Japan’s easing of its two-year ban on foreign tourists seeks to balance the huge economic importance of tourism with concerns that travelers will cause a cowardly outbreak, insiders say.
The decision means Japan will allow a limited number of foreign tourists on package tours from June 10. Over the past week a few “test tours”, mainly of foreign travel agents, have begun to arrive.
Travel and tourism executives need months of pressure to relax some of the world’s toughest epidemic border arrangements, three insiders told Reuters, describing both the government’s fear of public reaction to the outbreak and the industry’s concern about economic extinction.
“There were concerns that foreign tourists would include many people with bad behavior – those who do not wear masks or use hand sanitizers and that the infection could spread again,” said a travel agency executive who spoke on condition of anonymity. On condition of anonymity due to the sensitivity of the matter.
The industry puts pressure on Prime Minister Fumio Kishidar’s ruling Liberal Democratic Party (LDP) and its junior partners, as well as government ministries, he said, but initially they seemed unresponsive.
Official resistance softened after Japan’s “Golden Week” holiday in May, when people traveled internally but infections did not increase much, the executive said.
“If the government does not open the country, more companies will go bankrupt, and this is not politically good,” he said.

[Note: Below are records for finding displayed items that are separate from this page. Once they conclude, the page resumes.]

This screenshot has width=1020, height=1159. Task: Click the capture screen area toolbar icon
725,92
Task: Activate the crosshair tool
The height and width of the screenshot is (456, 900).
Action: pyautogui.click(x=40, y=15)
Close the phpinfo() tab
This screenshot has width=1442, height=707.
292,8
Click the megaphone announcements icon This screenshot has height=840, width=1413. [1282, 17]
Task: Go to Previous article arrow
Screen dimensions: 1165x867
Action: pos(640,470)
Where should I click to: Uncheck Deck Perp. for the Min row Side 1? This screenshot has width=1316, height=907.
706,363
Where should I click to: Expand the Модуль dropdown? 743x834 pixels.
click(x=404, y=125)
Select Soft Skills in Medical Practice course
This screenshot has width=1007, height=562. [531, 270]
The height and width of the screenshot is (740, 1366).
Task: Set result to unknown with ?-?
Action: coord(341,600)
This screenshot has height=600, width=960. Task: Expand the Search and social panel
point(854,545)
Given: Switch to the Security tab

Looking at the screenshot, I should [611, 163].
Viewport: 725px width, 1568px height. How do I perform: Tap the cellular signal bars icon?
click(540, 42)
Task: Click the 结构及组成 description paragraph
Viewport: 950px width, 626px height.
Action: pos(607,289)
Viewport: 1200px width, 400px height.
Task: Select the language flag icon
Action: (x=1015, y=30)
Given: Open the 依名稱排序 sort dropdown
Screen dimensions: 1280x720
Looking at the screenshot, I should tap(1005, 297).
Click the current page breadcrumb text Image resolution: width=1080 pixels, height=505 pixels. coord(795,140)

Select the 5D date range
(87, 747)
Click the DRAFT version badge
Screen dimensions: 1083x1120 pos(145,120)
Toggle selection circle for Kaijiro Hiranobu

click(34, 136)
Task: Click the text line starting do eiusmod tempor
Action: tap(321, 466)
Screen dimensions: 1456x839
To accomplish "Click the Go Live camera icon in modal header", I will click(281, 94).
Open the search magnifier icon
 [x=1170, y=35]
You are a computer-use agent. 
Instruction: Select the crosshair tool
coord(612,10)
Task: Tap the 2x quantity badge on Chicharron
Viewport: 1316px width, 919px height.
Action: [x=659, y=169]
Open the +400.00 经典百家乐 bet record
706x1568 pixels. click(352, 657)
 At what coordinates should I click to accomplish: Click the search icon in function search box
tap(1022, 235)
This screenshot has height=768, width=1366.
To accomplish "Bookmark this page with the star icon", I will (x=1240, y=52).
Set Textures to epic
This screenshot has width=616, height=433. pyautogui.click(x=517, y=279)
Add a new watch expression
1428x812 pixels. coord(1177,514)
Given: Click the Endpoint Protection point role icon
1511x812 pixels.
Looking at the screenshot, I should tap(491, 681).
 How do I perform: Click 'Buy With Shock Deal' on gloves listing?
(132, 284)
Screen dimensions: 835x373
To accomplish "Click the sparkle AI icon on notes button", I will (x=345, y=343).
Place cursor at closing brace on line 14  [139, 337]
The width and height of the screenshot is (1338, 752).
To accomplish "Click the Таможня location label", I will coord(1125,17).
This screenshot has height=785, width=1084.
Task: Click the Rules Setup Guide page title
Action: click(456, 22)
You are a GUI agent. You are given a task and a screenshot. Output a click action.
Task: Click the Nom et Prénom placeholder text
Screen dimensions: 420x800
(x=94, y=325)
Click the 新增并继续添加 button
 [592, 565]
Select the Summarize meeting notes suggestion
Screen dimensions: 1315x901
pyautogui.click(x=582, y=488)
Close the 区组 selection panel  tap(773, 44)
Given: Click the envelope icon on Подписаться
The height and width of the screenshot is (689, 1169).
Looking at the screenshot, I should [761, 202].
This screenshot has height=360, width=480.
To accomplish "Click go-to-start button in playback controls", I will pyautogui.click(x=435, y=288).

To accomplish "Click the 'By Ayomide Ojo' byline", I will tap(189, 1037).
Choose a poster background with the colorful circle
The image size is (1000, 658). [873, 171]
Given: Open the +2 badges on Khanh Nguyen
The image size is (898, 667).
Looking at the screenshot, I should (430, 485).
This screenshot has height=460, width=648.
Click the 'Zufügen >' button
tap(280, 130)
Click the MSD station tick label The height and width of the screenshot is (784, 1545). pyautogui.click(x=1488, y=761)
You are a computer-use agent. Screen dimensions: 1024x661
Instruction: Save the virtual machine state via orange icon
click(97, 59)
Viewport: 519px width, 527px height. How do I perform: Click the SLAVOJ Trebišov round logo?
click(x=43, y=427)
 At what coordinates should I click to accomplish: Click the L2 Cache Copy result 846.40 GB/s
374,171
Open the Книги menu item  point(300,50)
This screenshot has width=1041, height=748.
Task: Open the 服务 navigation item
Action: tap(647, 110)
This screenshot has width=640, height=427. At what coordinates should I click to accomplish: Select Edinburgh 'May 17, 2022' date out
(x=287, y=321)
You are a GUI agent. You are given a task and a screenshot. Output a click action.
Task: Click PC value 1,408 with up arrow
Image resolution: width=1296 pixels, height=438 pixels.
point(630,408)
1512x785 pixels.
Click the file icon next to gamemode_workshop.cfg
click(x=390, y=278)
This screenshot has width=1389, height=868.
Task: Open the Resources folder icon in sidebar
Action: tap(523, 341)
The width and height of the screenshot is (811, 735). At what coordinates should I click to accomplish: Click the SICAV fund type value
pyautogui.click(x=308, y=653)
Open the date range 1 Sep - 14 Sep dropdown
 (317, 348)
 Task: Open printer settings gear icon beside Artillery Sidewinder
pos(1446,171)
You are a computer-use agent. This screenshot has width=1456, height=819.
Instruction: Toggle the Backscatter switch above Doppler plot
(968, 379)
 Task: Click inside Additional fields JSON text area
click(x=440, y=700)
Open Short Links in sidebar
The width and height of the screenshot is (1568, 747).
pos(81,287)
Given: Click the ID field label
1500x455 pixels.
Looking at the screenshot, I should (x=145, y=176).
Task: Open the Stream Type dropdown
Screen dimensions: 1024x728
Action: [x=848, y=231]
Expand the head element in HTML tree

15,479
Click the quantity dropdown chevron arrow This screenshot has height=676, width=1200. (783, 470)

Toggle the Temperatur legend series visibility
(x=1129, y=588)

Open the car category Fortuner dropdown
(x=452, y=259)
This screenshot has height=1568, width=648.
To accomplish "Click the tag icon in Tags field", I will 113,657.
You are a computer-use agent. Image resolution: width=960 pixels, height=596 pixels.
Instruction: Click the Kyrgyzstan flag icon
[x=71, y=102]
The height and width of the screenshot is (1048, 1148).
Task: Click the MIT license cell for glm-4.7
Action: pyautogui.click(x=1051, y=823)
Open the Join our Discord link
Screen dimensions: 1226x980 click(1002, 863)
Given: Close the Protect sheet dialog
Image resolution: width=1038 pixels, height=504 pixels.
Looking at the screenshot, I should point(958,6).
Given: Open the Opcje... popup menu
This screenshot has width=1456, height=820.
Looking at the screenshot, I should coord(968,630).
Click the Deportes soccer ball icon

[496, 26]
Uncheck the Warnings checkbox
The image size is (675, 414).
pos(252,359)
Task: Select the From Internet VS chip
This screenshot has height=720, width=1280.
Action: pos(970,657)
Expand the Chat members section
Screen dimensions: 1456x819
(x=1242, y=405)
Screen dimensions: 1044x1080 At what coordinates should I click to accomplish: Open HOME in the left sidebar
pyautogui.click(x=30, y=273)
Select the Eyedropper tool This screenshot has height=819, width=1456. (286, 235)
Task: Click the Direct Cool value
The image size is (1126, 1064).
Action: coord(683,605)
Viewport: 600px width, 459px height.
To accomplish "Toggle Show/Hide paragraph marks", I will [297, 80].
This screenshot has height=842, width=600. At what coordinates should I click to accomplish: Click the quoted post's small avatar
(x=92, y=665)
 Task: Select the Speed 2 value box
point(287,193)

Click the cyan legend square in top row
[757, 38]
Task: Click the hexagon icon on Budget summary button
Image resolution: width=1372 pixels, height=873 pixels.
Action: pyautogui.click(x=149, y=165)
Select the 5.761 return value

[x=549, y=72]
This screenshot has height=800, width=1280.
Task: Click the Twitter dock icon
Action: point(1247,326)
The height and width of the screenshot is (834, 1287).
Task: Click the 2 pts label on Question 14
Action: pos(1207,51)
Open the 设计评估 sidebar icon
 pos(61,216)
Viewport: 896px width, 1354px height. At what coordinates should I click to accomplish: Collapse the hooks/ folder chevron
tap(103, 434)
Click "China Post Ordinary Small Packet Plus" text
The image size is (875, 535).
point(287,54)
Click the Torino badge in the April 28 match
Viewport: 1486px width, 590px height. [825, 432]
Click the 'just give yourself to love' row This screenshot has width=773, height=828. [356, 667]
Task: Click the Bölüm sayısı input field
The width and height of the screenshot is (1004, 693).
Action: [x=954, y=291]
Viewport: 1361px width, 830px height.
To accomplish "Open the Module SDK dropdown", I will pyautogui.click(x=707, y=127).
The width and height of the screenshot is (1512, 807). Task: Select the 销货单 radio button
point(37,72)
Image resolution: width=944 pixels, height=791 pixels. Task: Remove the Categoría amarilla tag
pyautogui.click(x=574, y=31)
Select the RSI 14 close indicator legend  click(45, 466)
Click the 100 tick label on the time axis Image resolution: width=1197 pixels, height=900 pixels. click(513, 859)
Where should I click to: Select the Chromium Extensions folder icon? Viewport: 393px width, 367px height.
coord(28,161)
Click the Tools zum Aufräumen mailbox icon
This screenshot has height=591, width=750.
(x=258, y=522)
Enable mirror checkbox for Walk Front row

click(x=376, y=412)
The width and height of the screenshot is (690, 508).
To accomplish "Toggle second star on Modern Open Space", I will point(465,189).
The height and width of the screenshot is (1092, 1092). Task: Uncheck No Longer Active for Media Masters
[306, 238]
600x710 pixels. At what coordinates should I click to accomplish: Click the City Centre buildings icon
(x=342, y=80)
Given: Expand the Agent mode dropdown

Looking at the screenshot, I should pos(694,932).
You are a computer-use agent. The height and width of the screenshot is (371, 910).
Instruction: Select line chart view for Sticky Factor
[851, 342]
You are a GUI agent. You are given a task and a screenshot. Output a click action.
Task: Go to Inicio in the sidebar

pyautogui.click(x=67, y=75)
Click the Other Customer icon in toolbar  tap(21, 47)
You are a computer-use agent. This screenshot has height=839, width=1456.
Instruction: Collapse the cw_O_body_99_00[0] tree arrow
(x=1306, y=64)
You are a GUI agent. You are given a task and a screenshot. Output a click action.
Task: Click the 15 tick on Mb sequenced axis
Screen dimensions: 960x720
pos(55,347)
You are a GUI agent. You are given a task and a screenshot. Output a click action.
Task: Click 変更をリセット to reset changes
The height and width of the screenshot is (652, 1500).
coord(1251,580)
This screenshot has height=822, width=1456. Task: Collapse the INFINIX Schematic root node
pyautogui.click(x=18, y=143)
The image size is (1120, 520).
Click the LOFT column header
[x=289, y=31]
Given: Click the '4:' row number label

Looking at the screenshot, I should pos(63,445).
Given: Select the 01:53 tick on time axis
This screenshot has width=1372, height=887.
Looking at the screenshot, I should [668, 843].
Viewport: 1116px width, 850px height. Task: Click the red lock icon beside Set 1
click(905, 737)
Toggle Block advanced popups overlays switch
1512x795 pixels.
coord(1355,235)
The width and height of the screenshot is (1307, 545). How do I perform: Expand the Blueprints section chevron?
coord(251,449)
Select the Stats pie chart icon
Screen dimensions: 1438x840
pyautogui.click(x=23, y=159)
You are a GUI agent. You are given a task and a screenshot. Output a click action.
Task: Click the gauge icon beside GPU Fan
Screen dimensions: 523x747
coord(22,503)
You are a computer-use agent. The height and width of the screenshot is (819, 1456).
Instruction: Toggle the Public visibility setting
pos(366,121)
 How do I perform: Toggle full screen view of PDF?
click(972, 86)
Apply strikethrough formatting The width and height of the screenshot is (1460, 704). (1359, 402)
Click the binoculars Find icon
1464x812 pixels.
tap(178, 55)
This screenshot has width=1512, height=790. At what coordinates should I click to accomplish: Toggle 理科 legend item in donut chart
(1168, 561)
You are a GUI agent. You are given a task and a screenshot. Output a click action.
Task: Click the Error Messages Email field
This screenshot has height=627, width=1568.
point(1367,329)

Kishidar LDP faces an election in July. Although the closed-border policy was initially very popular, as the epidemic eased and the cost of closure became more pronounced, the public became warmer for re-opening. A recent Nikkei survey shows that 67% of respondents think it is “reasonable” to allow foreign tourists.
The State Department felt pressure from abroad on these measures and was one of a handful of ministries trying to persuade the Kishidar government, another insider said.
In the end, foreign pressure helped ensure change, an industry executive said.
Local governments are concerned that foreign tourists will bring the coronavirus, industry executives say, making it difficult for the country to fully open up.
Japan, where guidelines such as wearing masks and hand sanitizing are strictly followed, has avoided the kind of widespread infection that has spread to other countries.
Hotel operator Resol Holdings Co Ltd has opened four new venues in the run-up to the Tokyo Olympics, in anticipation of a massive influx of foreign tourists. Hideki Kageyama, operations manager, said it was a complete bust.
“You can’t pay bills, rent, labor without domestic tourism,” he said, adding that border facilitation would not be enough to revive the industry quickly.
According to researcher Teikoku Databank Limited, the number of closed hotels nationwide reached a five-year high last year and the hotel loan level has more than doubled since 2019.
Government subsidies have largely helped stop bankruptcy. Kageyama said Wrestle could go down without side businesses like golf courses and solar plants.
Tourism before the epidemic was a rare bright spot for Japan. A record 32 million foreign tourists in 2019, spending about $ 38 billion. The government still aims to bring in 60 million tourists a year by 2030.
Rickshaw pullers from Tokyo’s Asakusa Temple District have benefited from the rides of domestic tourists instead of the earlier Chinese crowds.
“I want foreigners to come back,” said Ui Oikawa, a Rise Up Tokyo rickshaw puller. “That way it was more lively, people from all over the country would come to Asakusa to pray or drink.”
There is also a lost opportunity: the yen is at its weakest level in 20 years, making Japan a cheap destination for travelers.
For now, tourists can only come as part of the quota of 20,000 arrivals per day, including guided, package tours and residents.
Singapore and Thailand began welcoming tourists in the second half of 2021 and simplified entry rules in April. Japan does not have a timeline for resuming full-scale, independent tourism, and the ease with which Kovid could get worse could be reversed, the government says.
The small test tours that started last week are mainly made up of foreign travel agents. They are under a tough journey that has been ridiculed online for being reminiscent of a visit to North Korea.
Officials say the test trips will help the government create travel guidelines from June 10.
But Clement Queeh, an Australian travel agent who arrived at Tokyo’s Haneda Airport last week, said he and his colleagues were still not sure how authorities would define “group” travel.
“We’re not sure what that means,” he said.
(Except for the title, this story was not edited by NDTV staff and was published from a syndicated feed.)